Aslen Mısırlı olan İbn Mülcem, “Siz, Alî bn Ebî Talib’i öldürmeyi bana bırakın.” Dedi. Bürek bn Abdullah, Mua­viye’yi, Amr bn Ebîbekr de Amr bn Âs’ı öldürmeyi üstlendi. Böyle sözleştiler ve sözlerinden dönmeyecekleri hususunda Allah’a and içtiler. Her biri hedef seçtiği kim­seyi ya öldürecek veya bu yolda ölecekti.

Bu adamlar kılıçlarını alıp zehirlediler. Ramazanın on yedinci günü her biri aynı anda hedefine saldırmayı kararlaştırdılar. Her biri, hedefinin bulunduğu kente hareket etti (Taberî, Târîḫ: 6/59).

2‒ Amacına ulaşmak için yola çıkan Murad’lı Abdurrahman bn Mülcem, Kinde Kabilesi içinde kalıp hazırlığını yapmıştı. Oradan yola çıkan İbn Mülcem, Kûfe’de adam­larıyla buluştu. Amacının açığa çıkmaması için kimseye sır vermiyordu. Bir gün Teym er-Rebab kabilesinden kimi adamlarla karşılaştı. Alî, Nehrevan’da bu adamlardan on kişiyi öldürmüştü. Bunlar, öldürülen adamlarını hatırla­dı­lar. Bu arada İbn Mülcem, Teym er-Rebab’­dan babası ve kardeşi Nehrevan’da öldürülmüş bulunan, son derece güzel Şecne kızı Katam’ı gördü. Onu görür görmez güzelliğine hayran kalan İbn Mülcem’in aklı başından gitti; yola çıkış amacını unuttu da kadını düşünmeğe başladı ve ona evlenme teklif etti. Öldürülmüş olan baba ve kardeş acısıyla içi yanan Katam,

‒ İçimi rahatlatmadıkça seninle evlenmem! Dedi.
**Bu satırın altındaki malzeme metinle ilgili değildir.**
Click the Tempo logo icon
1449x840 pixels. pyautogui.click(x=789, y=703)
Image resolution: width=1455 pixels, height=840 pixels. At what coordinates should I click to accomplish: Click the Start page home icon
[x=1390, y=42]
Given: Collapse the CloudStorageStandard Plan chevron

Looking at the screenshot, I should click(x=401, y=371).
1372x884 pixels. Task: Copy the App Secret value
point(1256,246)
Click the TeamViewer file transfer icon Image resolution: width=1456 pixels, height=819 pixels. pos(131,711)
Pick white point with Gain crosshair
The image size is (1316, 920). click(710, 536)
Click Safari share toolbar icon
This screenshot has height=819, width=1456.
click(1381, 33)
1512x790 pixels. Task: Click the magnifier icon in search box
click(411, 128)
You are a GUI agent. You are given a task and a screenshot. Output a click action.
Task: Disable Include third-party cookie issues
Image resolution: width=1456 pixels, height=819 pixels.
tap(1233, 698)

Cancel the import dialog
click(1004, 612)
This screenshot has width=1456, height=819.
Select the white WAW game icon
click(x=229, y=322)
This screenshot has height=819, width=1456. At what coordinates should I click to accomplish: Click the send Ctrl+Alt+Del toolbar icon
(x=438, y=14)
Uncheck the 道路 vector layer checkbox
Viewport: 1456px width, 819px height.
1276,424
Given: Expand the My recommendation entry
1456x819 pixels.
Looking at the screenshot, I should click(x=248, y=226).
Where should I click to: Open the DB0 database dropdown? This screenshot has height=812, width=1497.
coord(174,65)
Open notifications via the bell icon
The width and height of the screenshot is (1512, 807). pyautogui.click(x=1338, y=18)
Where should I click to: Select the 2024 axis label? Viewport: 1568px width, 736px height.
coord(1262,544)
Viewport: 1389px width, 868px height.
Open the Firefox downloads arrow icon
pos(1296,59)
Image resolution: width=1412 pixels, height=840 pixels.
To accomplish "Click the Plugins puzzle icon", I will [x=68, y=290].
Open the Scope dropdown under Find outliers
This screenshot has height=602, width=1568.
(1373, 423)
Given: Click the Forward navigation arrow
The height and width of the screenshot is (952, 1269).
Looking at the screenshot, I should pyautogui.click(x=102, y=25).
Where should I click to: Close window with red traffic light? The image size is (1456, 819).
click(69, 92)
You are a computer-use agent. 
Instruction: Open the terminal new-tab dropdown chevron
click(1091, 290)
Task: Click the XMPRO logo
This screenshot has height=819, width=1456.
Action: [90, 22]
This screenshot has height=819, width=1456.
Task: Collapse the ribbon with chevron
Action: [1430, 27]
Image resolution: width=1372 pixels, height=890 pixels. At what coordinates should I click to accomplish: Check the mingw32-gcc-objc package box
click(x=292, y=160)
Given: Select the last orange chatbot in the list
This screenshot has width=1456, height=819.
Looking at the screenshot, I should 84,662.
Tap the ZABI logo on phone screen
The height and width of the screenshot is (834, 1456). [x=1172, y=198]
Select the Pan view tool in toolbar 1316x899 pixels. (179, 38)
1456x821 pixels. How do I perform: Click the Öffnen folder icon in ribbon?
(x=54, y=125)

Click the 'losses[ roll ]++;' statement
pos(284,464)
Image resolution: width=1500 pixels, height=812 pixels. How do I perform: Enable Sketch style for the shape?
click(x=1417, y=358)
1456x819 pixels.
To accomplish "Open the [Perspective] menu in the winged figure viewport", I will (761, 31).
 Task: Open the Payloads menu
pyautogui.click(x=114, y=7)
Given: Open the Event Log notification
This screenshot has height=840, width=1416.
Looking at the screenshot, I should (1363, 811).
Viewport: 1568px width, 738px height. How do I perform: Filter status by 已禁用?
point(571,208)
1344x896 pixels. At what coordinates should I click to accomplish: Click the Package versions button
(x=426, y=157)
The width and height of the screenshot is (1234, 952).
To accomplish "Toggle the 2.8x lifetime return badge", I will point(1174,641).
İbn Mülcem: ‒ Senin içini rahatlatacak şey nedir? Diye sordu.

Kadın: ‒ Mehr olarak üç bin dirhem, bir köle ve bir de şarkıcı vereceksin, ayrıca Alî’yi öldüreceksin, dedi.

İbn Mülcem:

‒ Tamam, ilk üçü senin mehrindir. Ama sen beni isterken Alî’yi öldürmeyi benden istemeğe hakkın yok.

‒ Hayır, var, dedi, eğer bunu yaparsan benden istediğini alabilirsin ve benimle mutlu yaşarsın. Ayrıca onu öldürürsen Allah’ın vereceği ödül, dünya ve âhiret nimetlerinden daha değerli olacaktır.

İbn Mülcem:

‒ Vallahi ben zaten bu iş için bu şehre geldim. Tamam, istediğin olacaktır, dedi.

‒ Ben sana yardım edecek insanlar da temin edeceğim, diyen Kat­am, kavmi olan Teym er-Rebab’dan Verdan adlı bir adamla konuştu, ko­nuyu açtığı adam, kadının isteğine olumlu yanıt verdi.